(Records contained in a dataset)
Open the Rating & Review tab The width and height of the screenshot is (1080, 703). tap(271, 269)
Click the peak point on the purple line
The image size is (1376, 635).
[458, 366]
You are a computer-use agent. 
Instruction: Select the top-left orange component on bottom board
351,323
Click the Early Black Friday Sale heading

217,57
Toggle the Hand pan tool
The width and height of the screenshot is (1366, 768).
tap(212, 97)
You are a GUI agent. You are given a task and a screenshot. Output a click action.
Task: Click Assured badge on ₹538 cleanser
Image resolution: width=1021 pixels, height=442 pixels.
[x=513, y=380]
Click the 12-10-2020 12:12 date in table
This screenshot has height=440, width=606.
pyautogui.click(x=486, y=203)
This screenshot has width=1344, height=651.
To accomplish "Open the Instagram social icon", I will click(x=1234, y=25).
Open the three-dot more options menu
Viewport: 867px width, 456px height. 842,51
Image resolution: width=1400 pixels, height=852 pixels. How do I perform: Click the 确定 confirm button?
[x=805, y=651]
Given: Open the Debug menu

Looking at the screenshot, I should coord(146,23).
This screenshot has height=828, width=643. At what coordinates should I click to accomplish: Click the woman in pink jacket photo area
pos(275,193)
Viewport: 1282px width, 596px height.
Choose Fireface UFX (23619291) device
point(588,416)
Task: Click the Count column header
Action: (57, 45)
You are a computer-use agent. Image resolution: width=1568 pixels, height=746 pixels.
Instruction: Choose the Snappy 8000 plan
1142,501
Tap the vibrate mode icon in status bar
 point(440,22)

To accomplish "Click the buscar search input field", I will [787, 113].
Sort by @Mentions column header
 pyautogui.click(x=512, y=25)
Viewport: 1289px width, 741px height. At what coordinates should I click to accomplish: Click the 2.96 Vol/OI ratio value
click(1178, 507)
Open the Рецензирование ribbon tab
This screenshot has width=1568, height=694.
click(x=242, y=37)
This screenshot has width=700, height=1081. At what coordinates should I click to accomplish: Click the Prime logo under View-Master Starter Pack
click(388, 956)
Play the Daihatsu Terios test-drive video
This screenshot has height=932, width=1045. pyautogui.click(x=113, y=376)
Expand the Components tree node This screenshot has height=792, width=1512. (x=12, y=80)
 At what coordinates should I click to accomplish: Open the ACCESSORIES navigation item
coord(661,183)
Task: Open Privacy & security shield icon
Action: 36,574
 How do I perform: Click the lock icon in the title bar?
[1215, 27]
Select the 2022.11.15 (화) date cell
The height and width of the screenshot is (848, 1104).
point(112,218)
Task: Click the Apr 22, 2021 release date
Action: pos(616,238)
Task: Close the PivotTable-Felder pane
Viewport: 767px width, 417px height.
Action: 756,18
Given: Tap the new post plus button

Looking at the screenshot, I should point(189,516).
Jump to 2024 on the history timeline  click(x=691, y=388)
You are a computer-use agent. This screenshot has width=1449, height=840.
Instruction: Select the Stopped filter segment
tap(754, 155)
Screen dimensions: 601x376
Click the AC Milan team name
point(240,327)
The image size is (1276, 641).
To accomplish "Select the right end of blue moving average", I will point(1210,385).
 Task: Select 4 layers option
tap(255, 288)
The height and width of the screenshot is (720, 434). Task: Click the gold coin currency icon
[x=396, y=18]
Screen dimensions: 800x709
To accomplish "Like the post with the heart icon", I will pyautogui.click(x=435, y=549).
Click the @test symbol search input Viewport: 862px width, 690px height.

▶ [PROBLEM REQUIREMENTS]: Report the lines above that have the word "will" in them.

▶ [RESPONSE BELOW]:
To accomplish "Open the Instagram social icon", I will click(x=1234, y=25).
To accomplish "Click the buscar search input field", I will [787, 113].
To accomplish "Select the right end of blue moving average", I will point(1210,385).
To accomplish "Like the post with the heart icon", I will pyautogui.click(x=435, y=549).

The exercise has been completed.